INFORMATION SHOWN below:

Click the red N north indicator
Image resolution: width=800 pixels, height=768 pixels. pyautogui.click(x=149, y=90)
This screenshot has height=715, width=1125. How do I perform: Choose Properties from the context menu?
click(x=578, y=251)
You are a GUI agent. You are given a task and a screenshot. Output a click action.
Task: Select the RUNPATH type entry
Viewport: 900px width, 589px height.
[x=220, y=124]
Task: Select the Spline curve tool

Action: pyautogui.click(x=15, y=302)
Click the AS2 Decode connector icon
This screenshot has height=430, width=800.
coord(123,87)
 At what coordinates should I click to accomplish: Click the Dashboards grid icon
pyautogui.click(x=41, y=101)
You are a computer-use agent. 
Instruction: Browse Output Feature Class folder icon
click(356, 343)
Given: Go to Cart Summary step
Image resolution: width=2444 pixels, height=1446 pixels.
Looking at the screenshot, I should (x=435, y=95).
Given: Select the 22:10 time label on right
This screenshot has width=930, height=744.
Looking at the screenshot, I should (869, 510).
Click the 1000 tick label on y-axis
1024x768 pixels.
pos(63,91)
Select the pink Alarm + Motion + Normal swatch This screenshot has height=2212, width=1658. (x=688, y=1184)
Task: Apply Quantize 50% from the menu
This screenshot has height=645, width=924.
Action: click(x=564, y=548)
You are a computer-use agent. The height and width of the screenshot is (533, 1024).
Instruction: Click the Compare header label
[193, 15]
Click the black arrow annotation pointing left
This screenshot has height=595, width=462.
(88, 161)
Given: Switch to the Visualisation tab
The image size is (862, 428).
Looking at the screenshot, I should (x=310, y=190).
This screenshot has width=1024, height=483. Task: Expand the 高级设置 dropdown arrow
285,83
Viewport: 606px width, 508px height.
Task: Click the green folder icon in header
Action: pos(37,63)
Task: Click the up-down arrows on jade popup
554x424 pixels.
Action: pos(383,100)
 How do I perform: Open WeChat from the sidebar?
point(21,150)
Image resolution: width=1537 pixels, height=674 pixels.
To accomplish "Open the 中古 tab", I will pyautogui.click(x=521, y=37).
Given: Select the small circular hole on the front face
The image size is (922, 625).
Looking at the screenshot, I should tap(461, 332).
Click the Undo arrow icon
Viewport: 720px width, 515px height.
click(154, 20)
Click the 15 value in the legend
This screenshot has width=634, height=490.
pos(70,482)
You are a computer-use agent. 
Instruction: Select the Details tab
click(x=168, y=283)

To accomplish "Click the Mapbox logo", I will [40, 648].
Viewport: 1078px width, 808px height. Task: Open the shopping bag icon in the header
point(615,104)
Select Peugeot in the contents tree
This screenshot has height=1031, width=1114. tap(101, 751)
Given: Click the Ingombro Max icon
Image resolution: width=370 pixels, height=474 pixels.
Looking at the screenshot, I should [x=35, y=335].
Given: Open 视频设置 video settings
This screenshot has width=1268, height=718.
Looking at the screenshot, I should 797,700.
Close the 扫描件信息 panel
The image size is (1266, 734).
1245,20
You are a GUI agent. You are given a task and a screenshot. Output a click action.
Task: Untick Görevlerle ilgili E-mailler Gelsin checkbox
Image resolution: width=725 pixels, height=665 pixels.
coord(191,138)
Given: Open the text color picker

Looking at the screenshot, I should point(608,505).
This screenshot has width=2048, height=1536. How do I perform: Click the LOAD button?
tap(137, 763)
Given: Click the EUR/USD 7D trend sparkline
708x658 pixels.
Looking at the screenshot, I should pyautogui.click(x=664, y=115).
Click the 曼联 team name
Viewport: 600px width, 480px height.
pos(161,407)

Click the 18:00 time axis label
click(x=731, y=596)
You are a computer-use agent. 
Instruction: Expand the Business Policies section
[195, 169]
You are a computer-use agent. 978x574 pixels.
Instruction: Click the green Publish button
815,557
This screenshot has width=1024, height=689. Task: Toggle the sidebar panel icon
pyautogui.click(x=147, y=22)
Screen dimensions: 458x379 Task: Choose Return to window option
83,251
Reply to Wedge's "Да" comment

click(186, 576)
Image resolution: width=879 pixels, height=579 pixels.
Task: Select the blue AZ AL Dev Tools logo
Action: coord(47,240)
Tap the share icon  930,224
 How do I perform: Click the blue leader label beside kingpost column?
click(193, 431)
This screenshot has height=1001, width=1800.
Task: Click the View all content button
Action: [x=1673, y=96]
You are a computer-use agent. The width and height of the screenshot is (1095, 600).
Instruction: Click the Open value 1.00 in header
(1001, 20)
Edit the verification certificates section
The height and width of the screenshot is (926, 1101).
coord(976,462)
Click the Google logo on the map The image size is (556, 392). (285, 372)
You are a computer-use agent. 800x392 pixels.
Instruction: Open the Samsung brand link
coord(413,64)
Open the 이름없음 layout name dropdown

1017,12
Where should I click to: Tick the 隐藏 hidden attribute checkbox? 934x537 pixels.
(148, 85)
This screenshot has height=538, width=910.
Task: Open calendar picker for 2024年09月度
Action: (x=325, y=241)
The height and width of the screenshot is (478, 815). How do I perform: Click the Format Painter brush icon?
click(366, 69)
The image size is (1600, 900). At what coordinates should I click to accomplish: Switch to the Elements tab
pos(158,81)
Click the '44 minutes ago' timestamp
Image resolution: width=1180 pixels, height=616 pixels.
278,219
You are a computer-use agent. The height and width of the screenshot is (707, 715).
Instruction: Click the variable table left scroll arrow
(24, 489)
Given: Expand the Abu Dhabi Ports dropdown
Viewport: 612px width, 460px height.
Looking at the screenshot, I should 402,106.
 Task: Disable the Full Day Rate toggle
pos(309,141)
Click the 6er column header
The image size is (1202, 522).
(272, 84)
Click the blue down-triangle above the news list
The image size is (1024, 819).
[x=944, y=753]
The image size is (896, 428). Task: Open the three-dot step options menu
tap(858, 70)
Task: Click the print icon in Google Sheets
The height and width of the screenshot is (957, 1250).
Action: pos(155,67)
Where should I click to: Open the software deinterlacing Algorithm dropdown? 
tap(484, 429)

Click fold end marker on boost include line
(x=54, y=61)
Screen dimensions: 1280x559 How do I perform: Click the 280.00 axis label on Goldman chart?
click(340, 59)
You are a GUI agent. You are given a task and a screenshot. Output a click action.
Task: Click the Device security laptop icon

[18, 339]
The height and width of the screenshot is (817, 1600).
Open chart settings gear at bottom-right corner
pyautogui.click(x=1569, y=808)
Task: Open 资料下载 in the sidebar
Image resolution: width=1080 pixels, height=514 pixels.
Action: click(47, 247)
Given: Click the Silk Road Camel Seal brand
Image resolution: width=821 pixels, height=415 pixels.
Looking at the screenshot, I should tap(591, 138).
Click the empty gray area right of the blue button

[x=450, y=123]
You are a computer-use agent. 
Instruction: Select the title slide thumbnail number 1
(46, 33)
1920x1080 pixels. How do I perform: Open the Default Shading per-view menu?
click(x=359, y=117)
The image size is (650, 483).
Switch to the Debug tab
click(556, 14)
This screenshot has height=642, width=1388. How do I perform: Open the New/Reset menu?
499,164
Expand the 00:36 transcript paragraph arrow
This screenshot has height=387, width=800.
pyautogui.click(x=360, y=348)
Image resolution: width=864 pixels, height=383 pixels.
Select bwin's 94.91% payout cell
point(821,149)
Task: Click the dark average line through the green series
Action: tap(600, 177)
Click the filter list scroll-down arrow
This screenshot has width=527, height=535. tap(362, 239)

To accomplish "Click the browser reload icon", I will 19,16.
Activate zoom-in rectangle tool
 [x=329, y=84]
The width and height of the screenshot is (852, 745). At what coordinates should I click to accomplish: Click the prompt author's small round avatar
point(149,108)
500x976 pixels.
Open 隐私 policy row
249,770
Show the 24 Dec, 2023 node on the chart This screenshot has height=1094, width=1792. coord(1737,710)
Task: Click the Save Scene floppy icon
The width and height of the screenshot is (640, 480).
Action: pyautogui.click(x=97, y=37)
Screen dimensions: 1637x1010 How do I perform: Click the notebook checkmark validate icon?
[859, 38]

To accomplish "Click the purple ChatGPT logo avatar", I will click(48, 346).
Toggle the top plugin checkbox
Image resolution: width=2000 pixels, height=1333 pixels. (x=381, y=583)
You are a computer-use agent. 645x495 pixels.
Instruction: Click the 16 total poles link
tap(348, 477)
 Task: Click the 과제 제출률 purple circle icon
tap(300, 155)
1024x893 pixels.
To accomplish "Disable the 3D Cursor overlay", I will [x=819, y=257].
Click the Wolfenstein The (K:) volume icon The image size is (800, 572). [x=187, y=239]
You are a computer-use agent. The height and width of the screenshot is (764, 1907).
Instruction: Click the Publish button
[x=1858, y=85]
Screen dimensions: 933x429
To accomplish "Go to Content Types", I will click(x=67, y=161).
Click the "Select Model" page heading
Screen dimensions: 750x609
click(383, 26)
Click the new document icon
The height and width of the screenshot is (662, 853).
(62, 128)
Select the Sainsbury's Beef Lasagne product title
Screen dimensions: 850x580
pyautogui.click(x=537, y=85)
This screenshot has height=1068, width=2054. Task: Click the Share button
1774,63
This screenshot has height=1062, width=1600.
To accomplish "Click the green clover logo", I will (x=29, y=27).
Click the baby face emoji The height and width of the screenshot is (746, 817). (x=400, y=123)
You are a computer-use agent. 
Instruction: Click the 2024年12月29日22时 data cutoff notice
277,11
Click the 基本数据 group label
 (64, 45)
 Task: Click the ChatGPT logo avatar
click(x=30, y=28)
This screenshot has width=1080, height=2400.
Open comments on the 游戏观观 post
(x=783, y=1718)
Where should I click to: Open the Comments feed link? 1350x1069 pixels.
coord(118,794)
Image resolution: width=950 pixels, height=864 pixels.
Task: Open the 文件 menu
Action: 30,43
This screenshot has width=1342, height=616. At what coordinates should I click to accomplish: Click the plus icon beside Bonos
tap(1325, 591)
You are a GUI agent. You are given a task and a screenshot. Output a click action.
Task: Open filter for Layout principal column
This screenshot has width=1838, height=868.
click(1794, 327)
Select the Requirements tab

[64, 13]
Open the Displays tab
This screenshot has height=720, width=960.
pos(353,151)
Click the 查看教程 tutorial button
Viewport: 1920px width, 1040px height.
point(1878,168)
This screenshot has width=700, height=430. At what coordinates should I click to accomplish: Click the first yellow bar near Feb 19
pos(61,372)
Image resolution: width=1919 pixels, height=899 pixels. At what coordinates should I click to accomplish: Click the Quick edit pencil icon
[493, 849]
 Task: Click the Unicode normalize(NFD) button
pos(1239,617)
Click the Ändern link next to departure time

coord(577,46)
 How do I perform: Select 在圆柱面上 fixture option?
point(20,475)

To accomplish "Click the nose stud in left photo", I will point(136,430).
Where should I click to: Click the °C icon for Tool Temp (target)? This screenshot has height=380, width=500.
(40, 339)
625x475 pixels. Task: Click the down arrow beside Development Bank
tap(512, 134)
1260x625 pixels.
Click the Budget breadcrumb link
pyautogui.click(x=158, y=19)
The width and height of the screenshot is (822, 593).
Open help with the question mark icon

End of INFORMATION SHOWN.

→ WHAT YOU ARE ASKED TO DO
Find "Select the pink" in the entries above and copy that whole line exactly, then each line after it through the line that contains "Click the black".

→ EXPECTED OUTPUT
Select the pink Alarm + Motion + Normal swatch This screenshot has height=2212, width=1658. (x=688, y=1184)
Task: Apply Quantize 50% from the menu
This screenshot has height=645, width=924.
Action: click(x=564, y=548)
You are a computer-use agent. The height and width of the screenshot is (533, 1024).
Instruction: Click the Compare header label
[193, 15]
Click the black arrow annotation pointing left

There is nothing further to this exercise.